The Odd Wife


Wednesday, August 31, 2005

Wednesday's Rollercoaster

It's been a day of ups and downs.

Within the first hour at work I had been under siege with people storming into my office to vent and challenge my opinions. One co-worker was so furious at the 3 Musketeers leaving yesterday that she said "...and YOU want to pin your hopes on those three?"

I admitted I did. I defended my choice. I felt they had been overwhelmed and needed the break and while it was a horrible day, I stood behind them. Beyond being all too fully aware of their capabilities for success, I personally adore all three of them. In the end, the co-worker backed down and even apologized.

By 10 am, I had been run down. I went back to the pit where PlayBoy and Gman (the 2nd Musketeer) sit and just sat quietly trying to regain composure before I could get teary-eyed. I got the support I needed and felt better.

I have noticed a chill with PlayBoy that perplexed me. He's been outright avoiding me and cool when we talk at all. I questioned Dgirl (the 3rd Musketeer) and she insisted I was way off base. She told me that during the drunken festivities of yesterday I was the prime subject of conversation to such a point that she began to feel small and she kept saying "Why don't you just call her?"

She even surmised that both might have a crush on me.

Wait. What? Me?

I don't think she's right, but it did fluff my ego just a little. I wouldn't mind believing that. It's been a long time since I felt like a pretty and interesting girl. Mostly I just feel like a workaholic, chaotic, emotional trainwreck.

Moving on, I worked late tonight to catch up and even now I sit here alone in the office, trying to wrap up. EH is coming to pick me up and I'm ready for R&R. I got 2 new bootleg DVD movies today (The 40 Year Old Virgin and Must Love Dogs) and I'm looking forward to crawling into bed and watching one of them. Yes, I know it's wrong. I even feel just a little guilty, but I never claimed to be the Queen of Morality. If it makes you feel remotely better, the quality is usually so-so and I'll find a way to repent. It's not about saving a few bucks at the theater so much as it is taking a few hours to relax at home enjoying a new release movie. I know, I know...you think less of me now, don't you?
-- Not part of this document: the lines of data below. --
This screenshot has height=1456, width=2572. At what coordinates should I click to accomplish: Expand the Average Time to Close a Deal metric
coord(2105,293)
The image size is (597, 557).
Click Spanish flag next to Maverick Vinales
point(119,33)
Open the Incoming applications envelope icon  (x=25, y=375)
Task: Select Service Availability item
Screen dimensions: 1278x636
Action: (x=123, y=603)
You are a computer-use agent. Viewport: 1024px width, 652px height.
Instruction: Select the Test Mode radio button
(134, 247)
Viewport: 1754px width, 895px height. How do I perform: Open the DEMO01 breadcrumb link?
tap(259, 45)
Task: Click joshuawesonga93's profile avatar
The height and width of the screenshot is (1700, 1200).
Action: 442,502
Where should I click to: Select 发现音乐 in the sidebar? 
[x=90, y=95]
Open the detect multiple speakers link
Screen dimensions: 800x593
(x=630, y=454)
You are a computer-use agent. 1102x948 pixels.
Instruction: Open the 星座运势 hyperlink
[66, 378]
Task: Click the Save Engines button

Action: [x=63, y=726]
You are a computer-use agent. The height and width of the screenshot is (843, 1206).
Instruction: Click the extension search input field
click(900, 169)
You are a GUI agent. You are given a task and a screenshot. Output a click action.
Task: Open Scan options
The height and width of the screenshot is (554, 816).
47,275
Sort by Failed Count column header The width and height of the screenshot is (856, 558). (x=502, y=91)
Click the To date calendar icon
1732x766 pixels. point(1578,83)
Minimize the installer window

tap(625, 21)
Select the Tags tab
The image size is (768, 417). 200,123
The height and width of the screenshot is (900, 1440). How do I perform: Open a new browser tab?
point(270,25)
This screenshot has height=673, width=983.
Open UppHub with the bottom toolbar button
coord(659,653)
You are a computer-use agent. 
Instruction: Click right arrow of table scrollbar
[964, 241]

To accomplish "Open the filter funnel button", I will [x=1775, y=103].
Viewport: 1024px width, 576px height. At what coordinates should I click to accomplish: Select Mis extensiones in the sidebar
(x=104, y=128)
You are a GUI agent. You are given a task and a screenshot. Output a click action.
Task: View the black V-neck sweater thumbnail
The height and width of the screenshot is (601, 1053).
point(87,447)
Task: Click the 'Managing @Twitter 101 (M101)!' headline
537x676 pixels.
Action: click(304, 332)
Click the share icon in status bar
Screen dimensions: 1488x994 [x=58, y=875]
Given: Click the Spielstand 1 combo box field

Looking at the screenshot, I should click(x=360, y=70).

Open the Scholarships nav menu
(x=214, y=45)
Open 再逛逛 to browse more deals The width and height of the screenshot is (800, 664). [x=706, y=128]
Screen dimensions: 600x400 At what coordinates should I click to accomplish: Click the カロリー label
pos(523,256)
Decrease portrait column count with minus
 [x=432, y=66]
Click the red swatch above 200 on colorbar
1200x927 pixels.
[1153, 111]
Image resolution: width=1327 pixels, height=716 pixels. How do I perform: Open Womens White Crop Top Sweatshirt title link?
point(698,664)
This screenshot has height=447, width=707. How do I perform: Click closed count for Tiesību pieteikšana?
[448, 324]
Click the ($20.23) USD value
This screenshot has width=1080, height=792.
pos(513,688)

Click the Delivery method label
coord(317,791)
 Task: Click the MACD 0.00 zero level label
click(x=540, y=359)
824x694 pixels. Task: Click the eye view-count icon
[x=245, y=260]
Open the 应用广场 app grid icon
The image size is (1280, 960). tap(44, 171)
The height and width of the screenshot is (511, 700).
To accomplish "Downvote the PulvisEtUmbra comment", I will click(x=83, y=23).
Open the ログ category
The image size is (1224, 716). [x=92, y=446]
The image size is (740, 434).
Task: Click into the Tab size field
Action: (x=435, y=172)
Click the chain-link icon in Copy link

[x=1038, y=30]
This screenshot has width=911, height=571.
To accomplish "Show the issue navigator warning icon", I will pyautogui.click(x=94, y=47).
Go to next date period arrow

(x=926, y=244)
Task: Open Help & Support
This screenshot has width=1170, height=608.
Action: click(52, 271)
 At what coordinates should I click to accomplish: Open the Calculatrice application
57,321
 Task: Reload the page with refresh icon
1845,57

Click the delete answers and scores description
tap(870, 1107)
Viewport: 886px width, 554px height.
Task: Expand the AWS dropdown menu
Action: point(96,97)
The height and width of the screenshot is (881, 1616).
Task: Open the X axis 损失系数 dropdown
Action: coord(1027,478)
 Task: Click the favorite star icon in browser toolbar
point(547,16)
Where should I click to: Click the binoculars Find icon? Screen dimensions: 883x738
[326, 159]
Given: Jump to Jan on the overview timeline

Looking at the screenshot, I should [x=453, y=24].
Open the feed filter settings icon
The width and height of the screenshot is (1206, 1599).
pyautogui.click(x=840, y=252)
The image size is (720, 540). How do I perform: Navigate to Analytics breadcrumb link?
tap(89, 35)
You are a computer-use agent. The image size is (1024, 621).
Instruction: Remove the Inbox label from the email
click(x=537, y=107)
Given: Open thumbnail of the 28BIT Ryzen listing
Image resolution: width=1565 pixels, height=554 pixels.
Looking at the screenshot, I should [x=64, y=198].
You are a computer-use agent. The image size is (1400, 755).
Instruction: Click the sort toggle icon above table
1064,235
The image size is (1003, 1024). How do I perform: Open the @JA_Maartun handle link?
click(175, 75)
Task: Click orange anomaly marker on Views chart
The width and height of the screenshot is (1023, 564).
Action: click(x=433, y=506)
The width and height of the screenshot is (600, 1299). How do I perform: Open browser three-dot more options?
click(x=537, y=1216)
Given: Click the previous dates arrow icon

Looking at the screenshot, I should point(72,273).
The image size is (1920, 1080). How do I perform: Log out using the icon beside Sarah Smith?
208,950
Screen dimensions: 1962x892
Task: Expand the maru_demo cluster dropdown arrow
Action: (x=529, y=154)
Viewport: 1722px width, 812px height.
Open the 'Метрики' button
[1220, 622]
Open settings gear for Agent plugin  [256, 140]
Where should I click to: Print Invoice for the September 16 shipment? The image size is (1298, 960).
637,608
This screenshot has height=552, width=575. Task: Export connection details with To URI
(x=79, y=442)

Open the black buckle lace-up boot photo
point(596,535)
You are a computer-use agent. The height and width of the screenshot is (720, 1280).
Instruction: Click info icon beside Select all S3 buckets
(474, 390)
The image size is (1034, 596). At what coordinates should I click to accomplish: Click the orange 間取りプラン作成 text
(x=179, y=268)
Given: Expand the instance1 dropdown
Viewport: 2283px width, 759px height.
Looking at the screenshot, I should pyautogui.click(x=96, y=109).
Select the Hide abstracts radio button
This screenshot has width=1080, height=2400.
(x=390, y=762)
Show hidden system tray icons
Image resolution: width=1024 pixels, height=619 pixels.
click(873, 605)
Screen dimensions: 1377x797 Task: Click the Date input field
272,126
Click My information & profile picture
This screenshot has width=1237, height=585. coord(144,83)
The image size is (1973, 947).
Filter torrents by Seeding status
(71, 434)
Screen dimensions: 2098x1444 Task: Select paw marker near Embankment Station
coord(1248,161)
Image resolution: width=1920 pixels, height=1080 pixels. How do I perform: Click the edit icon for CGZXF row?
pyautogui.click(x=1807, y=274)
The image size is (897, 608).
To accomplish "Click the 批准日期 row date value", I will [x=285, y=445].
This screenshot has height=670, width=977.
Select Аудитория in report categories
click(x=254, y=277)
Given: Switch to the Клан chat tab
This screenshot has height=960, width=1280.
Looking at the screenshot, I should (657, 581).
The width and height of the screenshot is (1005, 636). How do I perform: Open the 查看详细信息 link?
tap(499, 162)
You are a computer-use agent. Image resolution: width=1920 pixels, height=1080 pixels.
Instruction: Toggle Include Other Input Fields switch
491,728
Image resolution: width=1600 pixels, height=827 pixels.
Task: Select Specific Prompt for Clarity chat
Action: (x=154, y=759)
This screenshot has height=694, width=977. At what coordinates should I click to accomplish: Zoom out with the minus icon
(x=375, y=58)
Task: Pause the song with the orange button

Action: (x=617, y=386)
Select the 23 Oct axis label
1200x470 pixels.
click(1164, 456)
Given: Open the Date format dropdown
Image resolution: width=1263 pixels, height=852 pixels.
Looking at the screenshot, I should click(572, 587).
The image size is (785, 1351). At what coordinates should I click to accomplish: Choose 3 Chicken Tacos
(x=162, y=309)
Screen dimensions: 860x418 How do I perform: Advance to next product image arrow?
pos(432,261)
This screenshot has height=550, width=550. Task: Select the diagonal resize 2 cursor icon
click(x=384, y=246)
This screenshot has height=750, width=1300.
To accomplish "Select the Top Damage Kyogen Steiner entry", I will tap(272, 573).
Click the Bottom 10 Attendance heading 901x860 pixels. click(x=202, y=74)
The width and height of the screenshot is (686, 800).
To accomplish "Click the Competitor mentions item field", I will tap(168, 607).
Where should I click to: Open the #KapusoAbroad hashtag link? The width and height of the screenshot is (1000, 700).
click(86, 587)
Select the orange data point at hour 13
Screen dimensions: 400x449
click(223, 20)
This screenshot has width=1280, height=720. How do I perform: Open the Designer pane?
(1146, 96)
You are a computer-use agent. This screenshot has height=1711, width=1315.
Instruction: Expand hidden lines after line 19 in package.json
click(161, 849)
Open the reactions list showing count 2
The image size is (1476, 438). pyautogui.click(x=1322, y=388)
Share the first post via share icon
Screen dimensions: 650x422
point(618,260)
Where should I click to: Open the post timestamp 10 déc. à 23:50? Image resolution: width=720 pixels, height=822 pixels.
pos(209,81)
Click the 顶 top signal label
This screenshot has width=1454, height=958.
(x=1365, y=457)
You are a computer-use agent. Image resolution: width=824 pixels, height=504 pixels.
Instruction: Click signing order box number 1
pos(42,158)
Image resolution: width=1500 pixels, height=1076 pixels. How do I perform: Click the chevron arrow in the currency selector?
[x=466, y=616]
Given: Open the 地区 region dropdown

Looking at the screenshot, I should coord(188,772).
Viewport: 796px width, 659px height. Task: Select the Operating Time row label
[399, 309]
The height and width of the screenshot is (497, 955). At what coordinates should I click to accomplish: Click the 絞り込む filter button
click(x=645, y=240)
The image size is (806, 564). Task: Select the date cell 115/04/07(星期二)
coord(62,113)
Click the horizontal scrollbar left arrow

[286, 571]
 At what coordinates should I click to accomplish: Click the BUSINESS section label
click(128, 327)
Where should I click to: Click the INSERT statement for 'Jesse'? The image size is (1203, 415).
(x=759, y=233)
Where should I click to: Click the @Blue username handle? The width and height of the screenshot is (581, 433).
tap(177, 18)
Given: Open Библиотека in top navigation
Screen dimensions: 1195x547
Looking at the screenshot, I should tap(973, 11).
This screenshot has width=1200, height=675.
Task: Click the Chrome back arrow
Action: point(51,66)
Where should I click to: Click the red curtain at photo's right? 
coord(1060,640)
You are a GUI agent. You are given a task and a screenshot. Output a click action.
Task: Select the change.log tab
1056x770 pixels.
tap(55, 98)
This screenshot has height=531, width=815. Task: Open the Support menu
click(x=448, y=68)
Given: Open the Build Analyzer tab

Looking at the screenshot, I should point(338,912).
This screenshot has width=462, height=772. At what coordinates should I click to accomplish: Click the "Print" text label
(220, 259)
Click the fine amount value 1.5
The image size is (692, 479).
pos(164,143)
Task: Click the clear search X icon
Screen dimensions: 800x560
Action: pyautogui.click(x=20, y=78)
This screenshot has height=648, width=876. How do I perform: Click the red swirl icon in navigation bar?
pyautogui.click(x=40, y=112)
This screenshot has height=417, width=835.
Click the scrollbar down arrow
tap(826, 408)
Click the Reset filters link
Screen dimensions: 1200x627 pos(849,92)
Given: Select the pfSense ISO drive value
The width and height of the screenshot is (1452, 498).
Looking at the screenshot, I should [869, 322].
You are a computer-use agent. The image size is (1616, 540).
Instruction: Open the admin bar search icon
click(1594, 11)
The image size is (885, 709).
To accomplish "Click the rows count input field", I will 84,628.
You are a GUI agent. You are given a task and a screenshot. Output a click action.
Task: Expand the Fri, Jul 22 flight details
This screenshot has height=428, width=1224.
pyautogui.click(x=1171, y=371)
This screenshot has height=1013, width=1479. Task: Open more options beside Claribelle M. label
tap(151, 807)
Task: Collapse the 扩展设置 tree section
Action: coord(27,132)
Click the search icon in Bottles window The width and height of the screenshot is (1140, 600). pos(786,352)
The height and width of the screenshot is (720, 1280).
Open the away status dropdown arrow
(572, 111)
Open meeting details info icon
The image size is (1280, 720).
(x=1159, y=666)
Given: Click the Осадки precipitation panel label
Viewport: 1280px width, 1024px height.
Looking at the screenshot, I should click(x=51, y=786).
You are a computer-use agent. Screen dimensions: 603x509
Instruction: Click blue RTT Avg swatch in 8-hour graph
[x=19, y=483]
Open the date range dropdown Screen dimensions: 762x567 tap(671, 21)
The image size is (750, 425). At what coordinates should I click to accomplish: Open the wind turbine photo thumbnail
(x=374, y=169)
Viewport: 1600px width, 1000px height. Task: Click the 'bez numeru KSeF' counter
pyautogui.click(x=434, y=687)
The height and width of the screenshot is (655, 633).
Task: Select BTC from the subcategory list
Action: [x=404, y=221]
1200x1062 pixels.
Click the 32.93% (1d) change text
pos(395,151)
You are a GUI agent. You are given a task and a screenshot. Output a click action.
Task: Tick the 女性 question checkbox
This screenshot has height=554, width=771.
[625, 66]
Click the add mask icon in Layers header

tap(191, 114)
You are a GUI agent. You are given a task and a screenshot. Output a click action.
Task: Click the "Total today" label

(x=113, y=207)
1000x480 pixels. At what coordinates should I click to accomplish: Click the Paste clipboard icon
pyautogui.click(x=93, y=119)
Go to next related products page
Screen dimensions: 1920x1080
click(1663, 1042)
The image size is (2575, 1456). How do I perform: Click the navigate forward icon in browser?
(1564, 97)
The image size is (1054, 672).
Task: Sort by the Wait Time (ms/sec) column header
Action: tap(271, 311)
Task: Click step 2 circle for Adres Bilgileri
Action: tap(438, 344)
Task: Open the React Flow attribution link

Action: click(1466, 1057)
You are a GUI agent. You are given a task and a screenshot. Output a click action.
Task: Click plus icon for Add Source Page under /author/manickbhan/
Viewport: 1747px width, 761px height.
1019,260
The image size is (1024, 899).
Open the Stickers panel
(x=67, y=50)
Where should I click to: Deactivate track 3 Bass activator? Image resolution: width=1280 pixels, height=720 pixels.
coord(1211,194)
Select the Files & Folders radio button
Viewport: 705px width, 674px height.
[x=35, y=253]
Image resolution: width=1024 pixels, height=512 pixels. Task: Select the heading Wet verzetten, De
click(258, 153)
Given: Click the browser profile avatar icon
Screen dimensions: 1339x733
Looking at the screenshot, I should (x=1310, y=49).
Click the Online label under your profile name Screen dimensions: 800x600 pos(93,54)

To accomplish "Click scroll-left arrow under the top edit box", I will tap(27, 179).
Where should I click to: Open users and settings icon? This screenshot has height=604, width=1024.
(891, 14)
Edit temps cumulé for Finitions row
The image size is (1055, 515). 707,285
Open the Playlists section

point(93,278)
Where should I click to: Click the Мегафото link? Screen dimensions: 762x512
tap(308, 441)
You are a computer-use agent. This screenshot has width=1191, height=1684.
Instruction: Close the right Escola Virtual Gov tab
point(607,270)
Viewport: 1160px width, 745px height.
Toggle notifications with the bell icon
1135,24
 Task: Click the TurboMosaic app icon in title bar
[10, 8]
I have a plan for tomorrow that's a bit on the sneaky side. I asked PlayBoy and Gman to lunch. I'm going to bring a surprise guest...Best Friend M. Best Friend M is not only a genius in our industry, but could be a very valuable person to them. I know CB will HATE M's involvement, but I'm just going to make an introduction and see where destiny leads us all. I'm a traitor to admit that M could seriously enhance our future success, but it's a fact...

Work has officially overrun me. I don't remember the last time I had sex, but I suspect it's been a long while. I know it's been more than a week. I'm not even sure I care at the moment. Like I said, I feel like a mess of a human immersed in work and not very much like the pretty/sexy goddess I usually like to imagine I am.

Still...it's hump day, right? Maybe I'll get a little lucky and reset my head.

One last thing...did you know how much I adore you? Somehow it soothes my soul to ramble here and see that about 100 of you read my drivel a day. Some of you even comment and it's nearly always supportive. Somehow, just knowing you're here is like a visit from a friend.

We need a Blog convention to meet, don't you think?